Which brings us to the U.S. corporate tax rate. The OECD says that, yes, the U.S. did have the highest statutory corporate tax rate (the right column at this site). Those are marginal rates, so there will be some weirdness to judging our system when all we’ll have is average rates from the data. Also, when we talk about the statutory rate, this is before deductions, exemptions, credits and so on. The effective tax rate might be much lower. The Congressional Budget Office (CBO) researched that for G-20 countries, and found that in 2012 … our marginal corporate rate was the highest, our average corporate tax rates were still the third highest, and our effective corporate rate was the fourth highest (see Table I here). That’s better, but not good. The change in positions also indicates that our system has a lot of complexity to it.

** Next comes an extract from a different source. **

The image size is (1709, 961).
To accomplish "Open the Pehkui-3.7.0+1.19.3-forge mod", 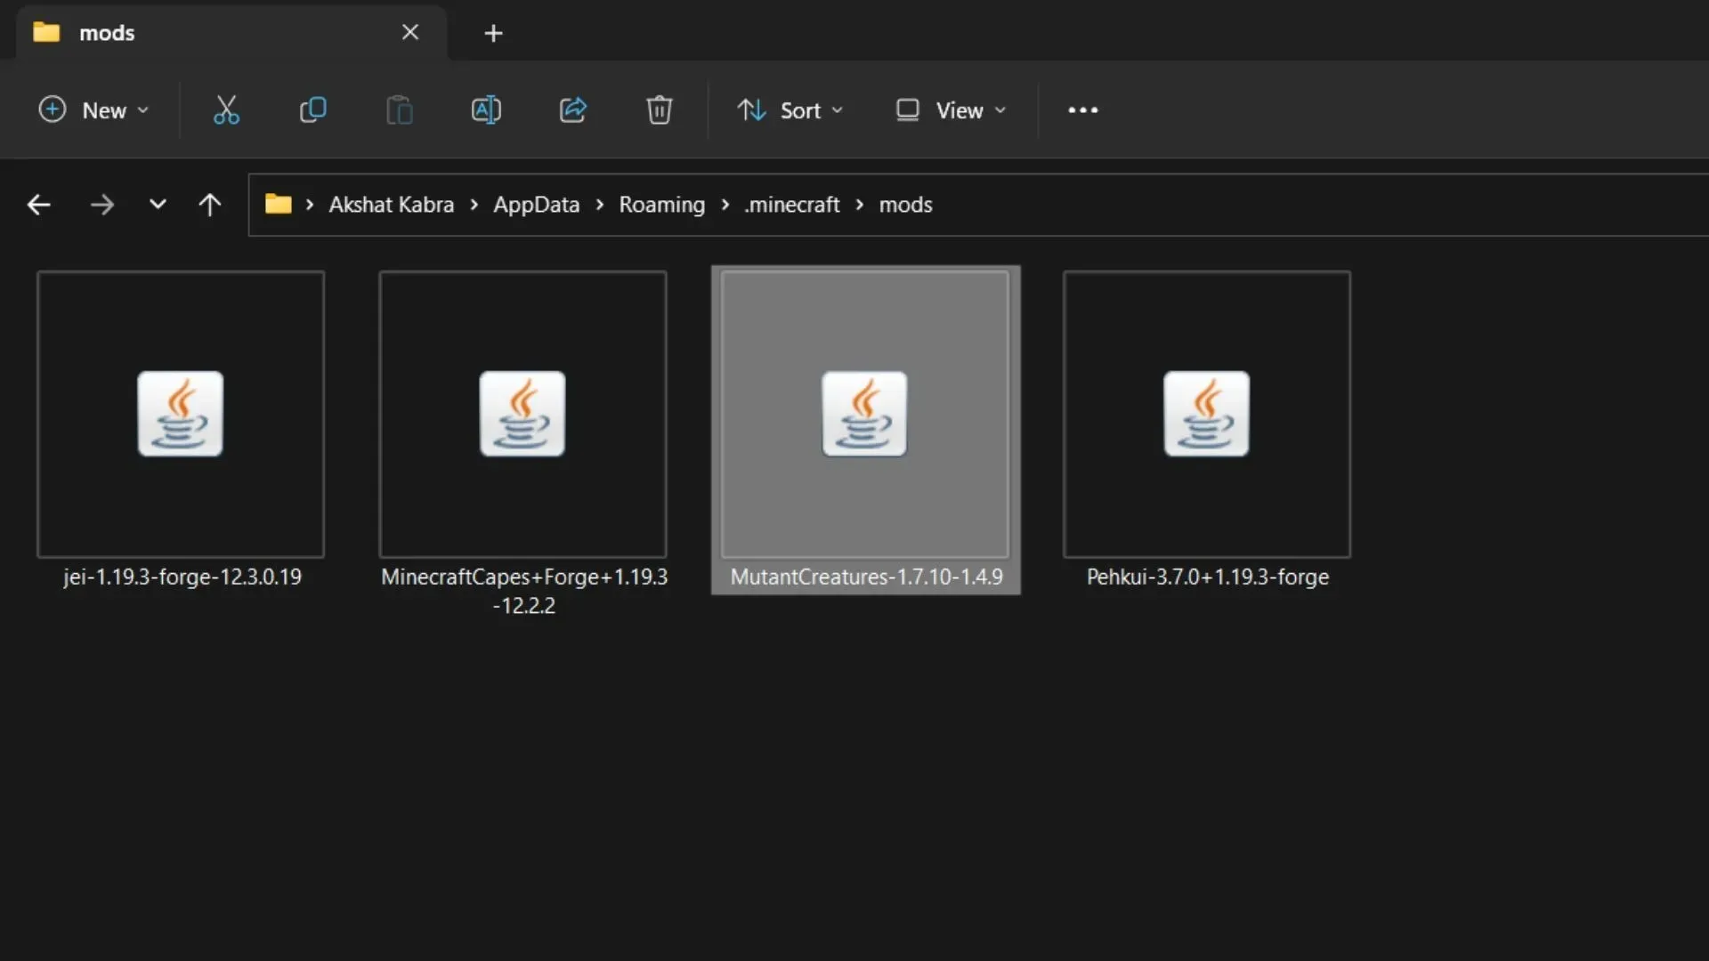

So yes, it is reasonable to think that high U.S. corporate tax rates were causing multinational firms to shift their costs around the world. How recent a phenomenon is that? Well, historical panel data sets on that are both complex and sketchy, but the OECD data for earlier periods shows the U.S. did not used to be at the top of the list. What’s happened is that many other large and/or rich countries have reduced their corporate tax rates over the last generation or so. This is because the wave towards lower tax rates that hit the U.S. starting in the 1980’s was a global phenomenon. It just did not hit our corporate income tax rate.

After all this, the U.S. was doing one more dumb thing. Well, smart from the perspective of collecting revenue, but dumb from the perspective of reducing tax distortions. The U.S. had been running a non-territorial tax system. In a territorial tax system, a U.S. multinational would pay tax on its income in each country that it operates, at the tax rate for that country … and then you were done. But this is not the system the U.S. had. Instead, if the tax owed in the foreign country was lower than what would have been paid if that operation was in the U.S., the firm owed the different too. Except that a U.S. firm could claim that the foreign income on which that extra tax was owed was still needed or active in that foreign country, say for future investments. In this case, that tax liability could be deferred indefinitely. And obviously, it could be invested in financial investments from the foreign country and earn even more income that could also be deferred.

But wait! There’s one more big distortion. The “Americanness” of a firm was judged on the basis of its headquarters’ location. And some countries had territorial tax systems in place. This led to inversions: move the headquarters to a lower tax country with a territorial tax system and completely avoid rather than defer some U.S. corporate taxes.


† Thomas Piketty’s Capital in the 21st Century made a big splash a few years ago. There’s evidence that many non-economists didn’t read much past the first chapter. But economists did (Piketty is a big name guy on our field’s political left). Piketty wants big government. He doesn’t hide that. But big government requires big taxes. Multi-national corporations can short-circuit that by moving their income around to lower tax jurisdictions. Not surprisingly, Piketty suggested that we need a single global tax system and rate to apply to corporations, with a bureaucracy to distribute the proceeds down to individual countries.